What to work on
Scan the entries below for the word "computer", then copy each line that holds it.

'''

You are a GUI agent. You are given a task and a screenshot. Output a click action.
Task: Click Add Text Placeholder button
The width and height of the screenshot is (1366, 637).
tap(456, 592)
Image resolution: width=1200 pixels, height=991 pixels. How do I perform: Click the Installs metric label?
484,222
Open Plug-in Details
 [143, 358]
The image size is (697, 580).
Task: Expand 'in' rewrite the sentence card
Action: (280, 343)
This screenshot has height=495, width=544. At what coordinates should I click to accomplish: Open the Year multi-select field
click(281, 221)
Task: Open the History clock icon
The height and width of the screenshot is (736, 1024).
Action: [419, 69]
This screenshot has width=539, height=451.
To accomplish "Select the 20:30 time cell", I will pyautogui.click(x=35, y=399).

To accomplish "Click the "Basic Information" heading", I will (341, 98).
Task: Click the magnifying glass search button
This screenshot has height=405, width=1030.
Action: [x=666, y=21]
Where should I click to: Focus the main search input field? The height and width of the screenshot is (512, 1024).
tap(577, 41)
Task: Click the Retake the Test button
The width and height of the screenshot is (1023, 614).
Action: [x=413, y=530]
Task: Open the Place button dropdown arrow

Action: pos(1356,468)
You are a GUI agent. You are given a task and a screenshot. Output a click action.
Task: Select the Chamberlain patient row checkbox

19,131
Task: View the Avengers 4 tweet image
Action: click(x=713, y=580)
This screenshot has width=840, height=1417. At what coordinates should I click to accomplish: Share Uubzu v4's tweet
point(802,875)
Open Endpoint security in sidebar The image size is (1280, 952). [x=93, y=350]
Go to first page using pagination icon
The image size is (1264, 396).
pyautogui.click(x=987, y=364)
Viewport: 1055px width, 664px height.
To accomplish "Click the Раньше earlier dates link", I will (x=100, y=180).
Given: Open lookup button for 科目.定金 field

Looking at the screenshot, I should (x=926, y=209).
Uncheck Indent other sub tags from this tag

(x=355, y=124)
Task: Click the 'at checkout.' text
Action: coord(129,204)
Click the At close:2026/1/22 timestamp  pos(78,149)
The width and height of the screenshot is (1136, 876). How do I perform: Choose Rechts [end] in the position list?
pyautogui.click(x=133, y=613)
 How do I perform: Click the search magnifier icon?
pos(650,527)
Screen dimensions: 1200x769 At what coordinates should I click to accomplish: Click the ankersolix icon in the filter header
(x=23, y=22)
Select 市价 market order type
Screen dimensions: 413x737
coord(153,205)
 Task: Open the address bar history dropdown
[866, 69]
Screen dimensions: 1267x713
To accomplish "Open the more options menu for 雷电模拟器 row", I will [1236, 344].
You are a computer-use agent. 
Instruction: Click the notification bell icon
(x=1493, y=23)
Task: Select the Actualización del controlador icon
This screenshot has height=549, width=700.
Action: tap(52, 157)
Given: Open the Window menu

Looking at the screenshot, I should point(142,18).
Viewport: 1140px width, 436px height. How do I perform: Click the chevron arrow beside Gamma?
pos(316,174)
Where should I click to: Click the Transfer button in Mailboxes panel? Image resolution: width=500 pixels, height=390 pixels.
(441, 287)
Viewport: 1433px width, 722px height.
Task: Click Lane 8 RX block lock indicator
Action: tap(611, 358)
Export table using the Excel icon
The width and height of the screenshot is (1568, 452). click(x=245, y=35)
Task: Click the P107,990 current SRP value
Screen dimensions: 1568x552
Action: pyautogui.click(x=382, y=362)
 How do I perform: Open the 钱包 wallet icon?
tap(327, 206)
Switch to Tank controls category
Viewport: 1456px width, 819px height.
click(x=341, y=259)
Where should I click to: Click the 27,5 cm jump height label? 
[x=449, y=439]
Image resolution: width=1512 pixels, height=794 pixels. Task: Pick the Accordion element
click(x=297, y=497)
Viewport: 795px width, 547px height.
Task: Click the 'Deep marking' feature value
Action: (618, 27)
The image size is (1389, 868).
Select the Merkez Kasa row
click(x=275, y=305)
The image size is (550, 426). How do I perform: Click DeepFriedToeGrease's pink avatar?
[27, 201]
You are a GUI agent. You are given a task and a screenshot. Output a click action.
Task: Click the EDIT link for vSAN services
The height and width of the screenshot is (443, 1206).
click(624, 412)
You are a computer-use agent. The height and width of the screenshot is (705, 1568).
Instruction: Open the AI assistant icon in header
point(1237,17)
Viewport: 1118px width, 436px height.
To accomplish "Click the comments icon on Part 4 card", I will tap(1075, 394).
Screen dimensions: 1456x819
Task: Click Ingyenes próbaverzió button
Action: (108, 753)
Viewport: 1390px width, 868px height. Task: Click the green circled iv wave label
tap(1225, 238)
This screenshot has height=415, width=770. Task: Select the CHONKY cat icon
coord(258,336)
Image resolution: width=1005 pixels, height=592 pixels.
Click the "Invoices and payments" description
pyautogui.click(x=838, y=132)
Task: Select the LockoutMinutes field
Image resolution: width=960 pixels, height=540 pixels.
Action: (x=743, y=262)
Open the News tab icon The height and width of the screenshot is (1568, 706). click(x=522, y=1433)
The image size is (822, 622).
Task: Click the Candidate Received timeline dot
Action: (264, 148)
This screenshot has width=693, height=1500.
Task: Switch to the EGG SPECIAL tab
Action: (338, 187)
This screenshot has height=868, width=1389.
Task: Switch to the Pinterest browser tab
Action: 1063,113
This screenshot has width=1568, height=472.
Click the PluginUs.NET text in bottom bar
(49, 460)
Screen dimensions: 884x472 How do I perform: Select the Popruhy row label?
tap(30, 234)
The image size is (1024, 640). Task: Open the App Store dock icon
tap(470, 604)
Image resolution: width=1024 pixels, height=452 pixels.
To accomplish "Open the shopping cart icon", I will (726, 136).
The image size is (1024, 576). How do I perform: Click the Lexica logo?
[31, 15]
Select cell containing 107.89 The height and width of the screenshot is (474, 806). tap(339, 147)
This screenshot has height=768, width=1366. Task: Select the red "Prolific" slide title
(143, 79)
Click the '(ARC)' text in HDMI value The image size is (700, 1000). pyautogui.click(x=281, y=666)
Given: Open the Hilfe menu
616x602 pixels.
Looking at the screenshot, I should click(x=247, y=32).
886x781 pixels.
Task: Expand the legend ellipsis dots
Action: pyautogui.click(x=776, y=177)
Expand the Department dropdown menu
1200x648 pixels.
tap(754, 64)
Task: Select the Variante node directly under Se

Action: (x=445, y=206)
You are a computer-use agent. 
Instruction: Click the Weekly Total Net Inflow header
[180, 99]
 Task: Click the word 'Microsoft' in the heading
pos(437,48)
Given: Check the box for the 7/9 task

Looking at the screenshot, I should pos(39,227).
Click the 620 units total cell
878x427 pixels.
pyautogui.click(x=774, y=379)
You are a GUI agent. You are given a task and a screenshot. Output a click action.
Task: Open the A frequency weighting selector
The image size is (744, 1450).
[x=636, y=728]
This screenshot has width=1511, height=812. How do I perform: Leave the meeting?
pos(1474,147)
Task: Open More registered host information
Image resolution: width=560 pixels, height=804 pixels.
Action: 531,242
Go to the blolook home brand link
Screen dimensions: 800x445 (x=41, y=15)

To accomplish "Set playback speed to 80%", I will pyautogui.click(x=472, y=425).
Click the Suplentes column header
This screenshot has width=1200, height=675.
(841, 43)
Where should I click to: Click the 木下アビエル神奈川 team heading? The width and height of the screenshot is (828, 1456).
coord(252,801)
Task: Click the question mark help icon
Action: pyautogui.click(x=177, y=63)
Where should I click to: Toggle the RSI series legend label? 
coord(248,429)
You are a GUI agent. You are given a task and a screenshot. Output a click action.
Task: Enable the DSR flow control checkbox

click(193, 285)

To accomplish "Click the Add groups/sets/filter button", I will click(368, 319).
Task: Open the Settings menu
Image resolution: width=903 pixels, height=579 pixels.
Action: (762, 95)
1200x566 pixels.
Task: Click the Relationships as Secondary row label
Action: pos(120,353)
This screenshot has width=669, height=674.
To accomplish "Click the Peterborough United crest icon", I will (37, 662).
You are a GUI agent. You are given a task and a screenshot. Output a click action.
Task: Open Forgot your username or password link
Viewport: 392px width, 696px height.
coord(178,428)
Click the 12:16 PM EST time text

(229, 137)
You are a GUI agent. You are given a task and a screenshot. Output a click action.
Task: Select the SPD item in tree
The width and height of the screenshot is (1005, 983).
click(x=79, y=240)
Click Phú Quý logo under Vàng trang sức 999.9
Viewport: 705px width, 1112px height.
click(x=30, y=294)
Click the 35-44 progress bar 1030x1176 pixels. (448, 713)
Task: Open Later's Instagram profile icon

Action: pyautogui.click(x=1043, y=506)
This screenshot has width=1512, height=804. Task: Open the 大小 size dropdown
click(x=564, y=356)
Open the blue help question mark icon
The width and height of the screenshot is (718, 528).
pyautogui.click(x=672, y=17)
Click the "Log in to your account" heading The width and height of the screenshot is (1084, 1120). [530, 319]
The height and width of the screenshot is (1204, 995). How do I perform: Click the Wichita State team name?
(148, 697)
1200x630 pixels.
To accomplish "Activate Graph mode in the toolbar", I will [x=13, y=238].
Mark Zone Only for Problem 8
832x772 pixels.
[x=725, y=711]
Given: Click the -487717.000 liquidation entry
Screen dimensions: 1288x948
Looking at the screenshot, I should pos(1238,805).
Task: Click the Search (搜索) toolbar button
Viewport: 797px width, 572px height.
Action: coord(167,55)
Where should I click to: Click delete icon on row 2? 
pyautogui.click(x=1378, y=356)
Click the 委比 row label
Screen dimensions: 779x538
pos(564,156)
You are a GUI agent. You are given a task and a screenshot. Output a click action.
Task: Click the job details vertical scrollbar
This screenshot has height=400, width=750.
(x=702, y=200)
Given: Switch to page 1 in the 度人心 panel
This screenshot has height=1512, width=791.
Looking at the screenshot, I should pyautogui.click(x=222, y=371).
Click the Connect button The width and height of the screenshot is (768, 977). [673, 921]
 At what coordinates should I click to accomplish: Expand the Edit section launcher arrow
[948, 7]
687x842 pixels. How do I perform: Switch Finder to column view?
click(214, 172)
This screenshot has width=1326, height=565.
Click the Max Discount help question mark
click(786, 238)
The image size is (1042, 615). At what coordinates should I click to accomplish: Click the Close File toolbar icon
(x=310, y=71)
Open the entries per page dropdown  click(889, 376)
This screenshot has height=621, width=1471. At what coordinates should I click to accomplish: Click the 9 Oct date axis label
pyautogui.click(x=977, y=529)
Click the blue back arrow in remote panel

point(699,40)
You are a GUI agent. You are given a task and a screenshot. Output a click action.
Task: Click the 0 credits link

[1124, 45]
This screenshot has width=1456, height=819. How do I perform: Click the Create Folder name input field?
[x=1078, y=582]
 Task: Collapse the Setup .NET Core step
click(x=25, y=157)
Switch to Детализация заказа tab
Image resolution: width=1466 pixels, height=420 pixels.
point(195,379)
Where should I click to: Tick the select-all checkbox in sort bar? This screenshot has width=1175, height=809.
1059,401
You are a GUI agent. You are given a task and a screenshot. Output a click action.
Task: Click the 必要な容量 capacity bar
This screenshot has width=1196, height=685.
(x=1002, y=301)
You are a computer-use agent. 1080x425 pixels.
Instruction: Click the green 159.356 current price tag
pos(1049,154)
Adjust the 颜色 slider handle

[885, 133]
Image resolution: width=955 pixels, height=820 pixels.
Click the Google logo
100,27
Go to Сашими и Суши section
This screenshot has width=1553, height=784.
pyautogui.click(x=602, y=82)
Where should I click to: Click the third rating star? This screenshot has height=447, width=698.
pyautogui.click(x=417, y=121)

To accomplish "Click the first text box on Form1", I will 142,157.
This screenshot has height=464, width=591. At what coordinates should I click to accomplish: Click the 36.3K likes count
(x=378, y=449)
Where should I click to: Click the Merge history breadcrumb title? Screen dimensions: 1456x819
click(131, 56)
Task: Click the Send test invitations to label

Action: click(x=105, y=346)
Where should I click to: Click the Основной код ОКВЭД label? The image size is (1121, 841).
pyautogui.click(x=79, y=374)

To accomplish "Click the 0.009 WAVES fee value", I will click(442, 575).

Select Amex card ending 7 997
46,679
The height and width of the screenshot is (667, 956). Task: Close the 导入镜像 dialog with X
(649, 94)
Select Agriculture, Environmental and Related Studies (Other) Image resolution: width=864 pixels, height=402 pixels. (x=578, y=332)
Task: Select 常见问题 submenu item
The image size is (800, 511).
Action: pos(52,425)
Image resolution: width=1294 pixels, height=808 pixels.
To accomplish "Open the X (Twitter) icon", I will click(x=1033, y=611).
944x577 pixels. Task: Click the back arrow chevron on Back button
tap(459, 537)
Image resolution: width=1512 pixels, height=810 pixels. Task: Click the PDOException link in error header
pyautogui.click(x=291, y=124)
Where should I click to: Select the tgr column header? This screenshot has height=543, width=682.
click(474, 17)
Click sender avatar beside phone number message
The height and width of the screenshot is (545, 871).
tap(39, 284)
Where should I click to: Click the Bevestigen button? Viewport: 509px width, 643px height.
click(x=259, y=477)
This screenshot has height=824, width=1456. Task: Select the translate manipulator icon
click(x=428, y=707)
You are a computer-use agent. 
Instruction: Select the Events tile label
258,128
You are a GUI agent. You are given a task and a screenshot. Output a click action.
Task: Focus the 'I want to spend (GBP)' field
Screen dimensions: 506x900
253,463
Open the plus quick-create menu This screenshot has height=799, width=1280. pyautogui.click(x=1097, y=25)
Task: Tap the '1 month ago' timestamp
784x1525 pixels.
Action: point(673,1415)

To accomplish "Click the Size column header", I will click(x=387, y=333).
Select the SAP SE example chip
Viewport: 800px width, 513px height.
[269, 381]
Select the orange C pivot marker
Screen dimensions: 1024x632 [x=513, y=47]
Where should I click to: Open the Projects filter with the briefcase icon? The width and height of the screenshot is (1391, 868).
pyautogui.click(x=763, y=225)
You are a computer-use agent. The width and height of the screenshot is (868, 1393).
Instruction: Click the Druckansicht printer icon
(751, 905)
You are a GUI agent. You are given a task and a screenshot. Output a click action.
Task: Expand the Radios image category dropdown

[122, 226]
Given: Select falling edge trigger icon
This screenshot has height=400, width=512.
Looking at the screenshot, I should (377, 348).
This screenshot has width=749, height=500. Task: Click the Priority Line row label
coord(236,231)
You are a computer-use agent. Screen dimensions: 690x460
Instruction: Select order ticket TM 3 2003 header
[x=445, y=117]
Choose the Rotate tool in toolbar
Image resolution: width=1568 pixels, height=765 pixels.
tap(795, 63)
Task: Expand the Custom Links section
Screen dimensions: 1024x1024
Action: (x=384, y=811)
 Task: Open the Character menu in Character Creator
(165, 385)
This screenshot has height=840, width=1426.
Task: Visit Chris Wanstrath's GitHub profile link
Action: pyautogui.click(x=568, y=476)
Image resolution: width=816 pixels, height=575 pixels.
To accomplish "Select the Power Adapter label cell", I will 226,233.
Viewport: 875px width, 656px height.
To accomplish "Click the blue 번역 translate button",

'''

Answer area
You are a computer-use agent. 
You are a computer-use agent. The height and width of the screenshot is (705, 1568).
You are a computer-use agent. 
You are a computer-use agent. 1080x425 pixels.
You are a computer-use agent. 
You are a computer-use agent. The width and height of the screenshot is (868, 1393).
You are a computer-use agent. Screen dimensions: 690x460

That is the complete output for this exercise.